→ **EXERCISE GOAL**: Work out how many lines in the following entries contain the string "column", and write only that number.

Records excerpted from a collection
━━━━
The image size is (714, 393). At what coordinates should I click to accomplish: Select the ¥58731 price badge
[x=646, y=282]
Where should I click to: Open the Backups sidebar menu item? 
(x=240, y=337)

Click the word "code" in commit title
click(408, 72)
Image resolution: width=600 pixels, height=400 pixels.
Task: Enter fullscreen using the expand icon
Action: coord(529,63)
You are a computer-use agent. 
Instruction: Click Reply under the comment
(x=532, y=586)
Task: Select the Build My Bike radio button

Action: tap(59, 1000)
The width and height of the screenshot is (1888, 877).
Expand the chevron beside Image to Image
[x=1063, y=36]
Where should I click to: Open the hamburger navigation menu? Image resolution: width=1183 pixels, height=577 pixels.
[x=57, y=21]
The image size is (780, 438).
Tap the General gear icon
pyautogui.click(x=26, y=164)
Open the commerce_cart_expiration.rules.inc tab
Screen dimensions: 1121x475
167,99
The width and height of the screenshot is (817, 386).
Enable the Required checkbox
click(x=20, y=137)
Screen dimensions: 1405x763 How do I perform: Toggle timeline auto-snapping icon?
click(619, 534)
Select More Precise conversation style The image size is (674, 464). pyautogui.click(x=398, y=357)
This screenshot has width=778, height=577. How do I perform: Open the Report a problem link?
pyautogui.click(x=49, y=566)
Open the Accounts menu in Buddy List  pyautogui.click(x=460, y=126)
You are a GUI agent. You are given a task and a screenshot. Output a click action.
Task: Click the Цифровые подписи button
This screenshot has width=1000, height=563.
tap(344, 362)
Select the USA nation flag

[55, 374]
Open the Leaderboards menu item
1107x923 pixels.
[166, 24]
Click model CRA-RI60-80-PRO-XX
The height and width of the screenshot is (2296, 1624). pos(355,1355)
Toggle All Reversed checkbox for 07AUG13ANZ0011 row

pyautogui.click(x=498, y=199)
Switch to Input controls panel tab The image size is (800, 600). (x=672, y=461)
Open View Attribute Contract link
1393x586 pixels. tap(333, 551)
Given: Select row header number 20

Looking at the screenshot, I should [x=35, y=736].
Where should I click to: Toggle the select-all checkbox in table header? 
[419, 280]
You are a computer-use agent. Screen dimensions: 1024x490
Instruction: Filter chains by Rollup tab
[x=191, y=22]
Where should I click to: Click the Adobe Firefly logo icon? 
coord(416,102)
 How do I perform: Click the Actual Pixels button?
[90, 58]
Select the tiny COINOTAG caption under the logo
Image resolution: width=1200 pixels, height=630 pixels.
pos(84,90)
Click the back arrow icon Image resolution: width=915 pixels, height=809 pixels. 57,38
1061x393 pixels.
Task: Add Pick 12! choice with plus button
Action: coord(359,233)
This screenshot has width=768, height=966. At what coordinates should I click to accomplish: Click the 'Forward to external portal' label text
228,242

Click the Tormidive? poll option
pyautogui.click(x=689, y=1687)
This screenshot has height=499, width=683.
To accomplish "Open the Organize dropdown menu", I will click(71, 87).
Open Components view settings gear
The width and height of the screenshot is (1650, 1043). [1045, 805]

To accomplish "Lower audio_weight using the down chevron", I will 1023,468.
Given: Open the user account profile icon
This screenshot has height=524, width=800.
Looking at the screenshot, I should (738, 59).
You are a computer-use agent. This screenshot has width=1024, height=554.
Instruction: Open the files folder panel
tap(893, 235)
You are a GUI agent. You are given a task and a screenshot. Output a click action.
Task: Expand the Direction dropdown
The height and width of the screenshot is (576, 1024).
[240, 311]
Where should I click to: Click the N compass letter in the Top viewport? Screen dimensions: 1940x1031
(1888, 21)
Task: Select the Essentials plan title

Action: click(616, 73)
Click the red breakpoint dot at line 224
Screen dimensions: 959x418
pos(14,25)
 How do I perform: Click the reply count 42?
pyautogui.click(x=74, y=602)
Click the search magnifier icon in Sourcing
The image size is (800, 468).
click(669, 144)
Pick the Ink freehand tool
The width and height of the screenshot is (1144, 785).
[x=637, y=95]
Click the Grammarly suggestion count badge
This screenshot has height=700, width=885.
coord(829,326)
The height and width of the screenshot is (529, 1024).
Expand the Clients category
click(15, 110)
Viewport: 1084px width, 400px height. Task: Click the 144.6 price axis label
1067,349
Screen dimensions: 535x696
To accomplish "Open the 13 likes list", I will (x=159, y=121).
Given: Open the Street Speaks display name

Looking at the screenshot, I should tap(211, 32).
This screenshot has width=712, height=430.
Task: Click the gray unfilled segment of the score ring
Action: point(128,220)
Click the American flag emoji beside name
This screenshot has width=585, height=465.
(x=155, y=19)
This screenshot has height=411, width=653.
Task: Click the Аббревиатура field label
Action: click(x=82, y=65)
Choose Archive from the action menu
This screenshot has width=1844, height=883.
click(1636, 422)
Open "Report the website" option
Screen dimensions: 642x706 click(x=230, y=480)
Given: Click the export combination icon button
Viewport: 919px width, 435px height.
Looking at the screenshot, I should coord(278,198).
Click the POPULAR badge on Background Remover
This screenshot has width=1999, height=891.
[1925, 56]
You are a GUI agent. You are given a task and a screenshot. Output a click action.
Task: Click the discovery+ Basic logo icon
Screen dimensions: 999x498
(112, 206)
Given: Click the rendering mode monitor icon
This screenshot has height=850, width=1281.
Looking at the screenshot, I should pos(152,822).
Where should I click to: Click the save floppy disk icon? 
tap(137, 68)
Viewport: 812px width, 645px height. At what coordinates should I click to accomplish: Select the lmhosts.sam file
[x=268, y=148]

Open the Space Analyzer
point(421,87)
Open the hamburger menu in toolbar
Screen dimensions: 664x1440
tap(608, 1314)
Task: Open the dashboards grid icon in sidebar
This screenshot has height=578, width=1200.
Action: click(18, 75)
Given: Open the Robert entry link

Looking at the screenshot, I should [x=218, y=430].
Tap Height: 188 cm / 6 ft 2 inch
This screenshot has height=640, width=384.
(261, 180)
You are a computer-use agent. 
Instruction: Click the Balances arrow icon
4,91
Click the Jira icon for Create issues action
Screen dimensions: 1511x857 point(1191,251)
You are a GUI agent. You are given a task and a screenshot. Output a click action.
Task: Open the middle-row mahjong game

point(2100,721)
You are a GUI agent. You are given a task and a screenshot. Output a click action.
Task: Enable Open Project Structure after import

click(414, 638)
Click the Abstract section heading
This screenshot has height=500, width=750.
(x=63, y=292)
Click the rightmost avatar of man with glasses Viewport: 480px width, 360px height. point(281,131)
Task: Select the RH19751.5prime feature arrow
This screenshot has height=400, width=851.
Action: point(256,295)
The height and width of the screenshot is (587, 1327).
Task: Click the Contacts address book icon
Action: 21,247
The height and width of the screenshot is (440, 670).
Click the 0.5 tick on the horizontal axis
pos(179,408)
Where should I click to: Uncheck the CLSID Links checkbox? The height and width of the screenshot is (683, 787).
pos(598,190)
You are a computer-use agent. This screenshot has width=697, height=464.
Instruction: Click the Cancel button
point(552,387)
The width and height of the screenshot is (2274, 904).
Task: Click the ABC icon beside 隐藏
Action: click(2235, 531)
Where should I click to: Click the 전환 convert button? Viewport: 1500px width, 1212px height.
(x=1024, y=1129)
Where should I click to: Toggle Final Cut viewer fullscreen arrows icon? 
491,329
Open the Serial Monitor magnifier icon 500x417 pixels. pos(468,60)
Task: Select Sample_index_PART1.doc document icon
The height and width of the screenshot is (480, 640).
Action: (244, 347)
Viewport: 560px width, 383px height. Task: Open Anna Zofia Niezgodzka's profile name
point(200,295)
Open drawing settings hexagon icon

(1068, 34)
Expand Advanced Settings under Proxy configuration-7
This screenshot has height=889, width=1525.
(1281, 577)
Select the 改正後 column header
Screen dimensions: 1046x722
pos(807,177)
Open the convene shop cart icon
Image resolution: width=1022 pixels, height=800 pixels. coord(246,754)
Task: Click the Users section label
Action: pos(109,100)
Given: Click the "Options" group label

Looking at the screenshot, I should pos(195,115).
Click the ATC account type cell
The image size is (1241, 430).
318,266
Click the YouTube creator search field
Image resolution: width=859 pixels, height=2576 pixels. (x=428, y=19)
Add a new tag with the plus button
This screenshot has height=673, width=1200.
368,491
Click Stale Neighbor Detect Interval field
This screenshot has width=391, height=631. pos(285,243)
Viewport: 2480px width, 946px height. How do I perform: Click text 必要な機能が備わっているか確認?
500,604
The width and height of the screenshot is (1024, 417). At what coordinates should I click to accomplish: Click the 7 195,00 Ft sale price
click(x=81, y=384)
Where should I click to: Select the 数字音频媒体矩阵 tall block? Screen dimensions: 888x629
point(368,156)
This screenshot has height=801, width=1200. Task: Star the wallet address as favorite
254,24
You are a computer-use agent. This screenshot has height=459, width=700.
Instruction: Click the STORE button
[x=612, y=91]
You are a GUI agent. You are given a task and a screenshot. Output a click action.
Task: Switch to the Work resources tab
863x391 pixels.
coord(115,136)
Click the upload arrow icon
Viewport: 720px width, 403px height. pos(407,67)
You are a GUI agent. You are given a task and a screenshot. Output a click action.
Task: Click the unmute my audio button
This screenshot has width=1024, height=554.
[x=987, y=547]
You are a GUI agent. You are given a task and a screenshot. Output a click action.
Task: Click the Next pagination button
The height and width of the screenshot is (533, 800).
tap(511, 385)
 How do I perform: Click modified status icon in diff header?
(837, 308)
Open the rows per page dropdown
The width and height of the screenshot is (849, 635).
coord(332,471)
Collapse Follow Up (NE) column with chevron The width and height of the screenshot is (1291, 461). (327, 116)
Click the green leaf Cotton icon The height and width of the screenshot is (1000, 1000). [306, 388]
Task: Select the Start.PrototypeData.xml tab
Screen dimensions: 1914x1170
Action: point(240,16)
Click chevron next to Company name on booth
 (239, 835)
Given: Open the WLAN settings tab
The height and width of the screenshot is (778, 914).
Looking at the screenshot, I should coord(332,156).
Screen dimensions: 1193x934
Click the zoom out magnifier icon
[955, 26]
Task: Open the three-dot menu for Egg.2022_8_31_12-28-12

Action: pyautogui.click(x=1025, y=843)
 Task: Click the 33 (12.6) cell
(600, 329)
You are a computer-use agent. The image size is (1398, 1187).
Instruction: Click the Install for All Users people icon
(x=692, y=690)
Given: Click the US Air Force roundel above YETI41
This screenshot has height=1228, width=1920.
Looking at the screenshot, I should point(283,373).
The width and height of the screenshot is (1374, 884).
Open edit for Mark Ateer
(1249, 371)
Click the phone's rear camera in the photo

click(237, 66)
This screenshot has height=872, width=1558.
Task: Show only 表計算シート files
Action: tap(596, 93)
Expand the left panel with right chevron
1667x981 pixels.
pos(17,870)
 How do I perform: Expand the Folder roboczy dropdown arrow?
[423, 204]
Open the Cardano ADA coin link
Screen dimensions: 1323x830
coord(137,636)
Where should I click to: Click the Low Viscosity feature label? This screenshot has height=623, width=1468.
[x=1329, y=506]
━━━━
→ **RESPONSE FOR THIS EXERCISE**: 2